Isabel e Flavia
Nesta quinta-feira, como de vez em quando acontece, eu e Flavia recebemos a visita de Isabel, que trabalhou em nossa casa por três anos, quando Flavia tinha entre seis e nove anos de idade. Isabel era carinhosa e muito atenciosa com Flavia, e mesmo preocupada com a possibilidade de não dar conta do serviço, Isabel acabava cedendo à insistência de Flavia para que lhe mostrar seus desenhos coloridos ou para vê-la dançar com suas roupinhas de bailarina, ou ainda para lhe ouvir as conversinhas de menina.
Flavia com sua voz doce, dizia:
- Isabel, vou dançar, mas preciso de platéia. Minha mãe está trabalhando. Você pode ser minha platéia Isabel?
Ao que Isabel respondia:
- Mas Flavia, preciso terminar a limpeza da casa, se eu parar para lhe assistir querida, não vou conseguir terminar o serviço.
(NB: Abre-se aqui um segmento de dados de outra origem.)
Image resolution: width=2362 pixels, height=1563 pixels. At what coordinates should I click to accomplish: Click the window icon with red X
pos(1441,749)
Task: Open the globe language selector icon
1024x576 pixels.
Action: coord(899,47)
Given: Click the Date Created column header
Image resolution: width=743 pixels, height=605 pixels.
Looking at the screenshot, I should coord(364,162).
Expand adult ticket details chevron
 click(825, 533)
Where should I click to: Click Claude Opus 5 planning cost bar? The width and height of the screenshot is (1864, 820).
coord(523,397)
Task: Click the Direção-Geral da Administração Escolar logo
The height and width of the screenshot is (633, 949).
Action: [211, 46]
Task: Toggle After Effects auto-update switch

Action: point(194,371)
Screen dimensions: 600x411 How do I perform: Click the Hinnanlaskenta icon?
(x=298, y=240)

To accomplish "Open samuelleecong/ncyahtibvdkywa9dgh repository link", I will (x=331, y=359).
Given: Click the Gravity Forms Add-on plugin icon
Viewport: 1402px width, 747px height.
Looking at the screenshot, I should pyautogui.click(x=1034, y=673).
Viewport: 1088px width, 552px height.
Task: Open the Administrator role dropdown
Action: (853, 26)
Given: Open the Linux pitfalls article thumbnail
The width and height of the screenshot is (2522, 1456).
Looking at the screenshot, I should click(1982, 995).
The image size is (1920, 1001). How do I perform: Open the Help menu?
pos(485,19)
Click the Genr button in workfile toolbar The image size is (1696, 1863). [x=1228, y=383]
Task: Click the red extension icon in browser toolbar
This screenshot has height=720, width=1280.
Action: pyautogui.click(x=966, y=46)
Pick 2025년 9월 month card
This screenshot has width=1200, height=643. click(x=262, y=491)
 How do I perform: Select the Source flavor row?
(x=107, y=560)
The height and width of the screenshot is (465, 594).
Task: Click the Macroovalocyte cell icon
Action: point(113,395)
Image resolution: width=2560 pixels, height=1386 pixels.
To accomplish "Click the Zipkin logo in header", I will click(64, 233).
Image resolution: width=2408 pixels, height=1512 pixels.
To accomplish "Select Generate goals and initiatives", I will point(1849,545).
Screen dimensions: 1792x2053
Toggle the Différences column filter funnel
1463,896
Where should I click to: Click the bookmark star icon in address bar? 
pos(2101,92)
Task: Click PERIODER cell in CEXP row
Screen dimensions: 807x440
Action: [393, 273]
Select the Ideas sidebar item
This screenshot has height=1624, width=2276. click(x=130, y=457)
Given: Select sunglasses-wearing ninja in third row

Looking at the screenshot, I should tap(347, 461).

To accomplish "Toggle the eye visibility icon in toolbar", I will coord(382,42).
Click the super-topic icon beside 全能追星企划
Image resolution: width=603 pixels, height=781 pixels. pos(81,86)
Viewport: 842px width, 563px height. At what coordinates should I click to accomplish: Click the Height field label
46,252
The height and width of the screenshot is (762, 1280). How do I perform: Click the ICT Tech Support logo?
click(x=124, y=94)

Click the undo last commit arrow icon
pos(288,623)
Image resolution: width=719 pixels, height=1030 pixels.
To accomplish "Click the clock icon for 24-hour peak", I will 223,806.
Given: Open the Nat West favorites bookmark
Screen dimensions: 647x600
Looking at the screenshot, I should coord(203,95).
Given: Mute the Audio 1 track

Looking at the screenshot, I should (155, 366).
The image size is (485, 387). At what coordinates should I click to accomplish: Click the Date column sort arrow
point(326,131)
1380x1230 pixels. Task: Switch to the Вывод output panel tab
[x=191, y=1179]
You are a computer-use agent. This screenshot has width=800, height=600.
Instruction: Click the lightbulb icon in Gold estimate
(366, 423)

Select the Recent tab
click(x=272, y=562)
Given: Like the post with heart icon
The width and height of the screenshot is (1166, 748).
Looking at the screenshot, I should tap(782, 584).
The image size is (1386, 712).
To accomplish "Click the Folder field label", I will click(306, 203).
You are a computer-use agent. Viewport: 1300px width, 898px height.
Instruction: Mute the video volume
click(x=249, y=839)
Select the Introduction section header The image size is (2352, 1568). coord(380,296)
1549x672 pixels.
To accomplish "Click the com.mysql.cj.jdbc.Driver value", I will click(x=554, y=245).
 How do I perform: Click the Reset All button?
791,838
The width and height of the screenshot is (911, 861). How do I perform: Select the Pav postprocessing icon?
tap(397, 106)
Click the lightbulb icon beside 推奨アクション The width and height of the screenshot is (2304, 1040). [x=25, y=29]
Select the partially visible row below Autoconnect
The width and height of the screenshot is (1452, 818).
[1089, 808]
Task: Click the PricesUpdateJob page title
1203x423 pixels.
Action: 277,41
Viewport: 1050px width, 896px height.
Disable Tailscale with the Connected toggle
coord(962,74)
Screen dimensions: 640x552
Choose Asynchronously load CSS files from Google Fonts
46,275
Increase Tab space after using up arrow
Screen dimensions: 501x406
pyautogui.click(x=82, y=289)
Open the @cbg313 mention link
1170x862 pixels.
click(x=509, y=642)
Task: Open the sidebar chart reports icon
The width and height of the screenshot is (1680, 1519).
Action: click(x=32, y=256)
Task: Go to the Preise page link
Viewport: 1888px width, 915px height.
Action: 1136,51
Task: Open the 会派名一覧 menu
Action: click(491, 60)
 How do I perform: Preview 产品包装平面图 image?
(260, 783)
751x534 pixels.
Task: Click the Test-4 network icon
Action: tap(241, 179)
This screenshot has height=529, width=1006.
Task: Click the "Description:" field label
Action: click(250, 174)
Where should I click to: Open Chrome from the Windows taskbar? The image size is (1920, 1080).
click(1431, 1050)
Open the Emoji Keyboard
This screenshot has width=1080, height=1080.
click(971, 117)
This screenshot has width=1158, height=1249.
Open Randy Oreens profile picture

Flavia insistia, Isabel não resistia e acabava por lhe dar atenção, lhe assistir dançar e ainda aplaudia no final, deixando Flavia feliz da vida. Naqueles três anos a mulher deu tanta atenção à menina que Flavia e Isabel tornaram-se grandes amigas.
Desta vez, como sempre acontece quando Isabel nos visita, ela relembrou algumas das histórias que viveu com Flavia. Por exemplo:
Flavia: - Isabel, quando é seu aniversário?
Isabel: - 4 de Julho.
Flavia: 4 de Julho? Ah! é o Dia da Independência dos Estados Unidos.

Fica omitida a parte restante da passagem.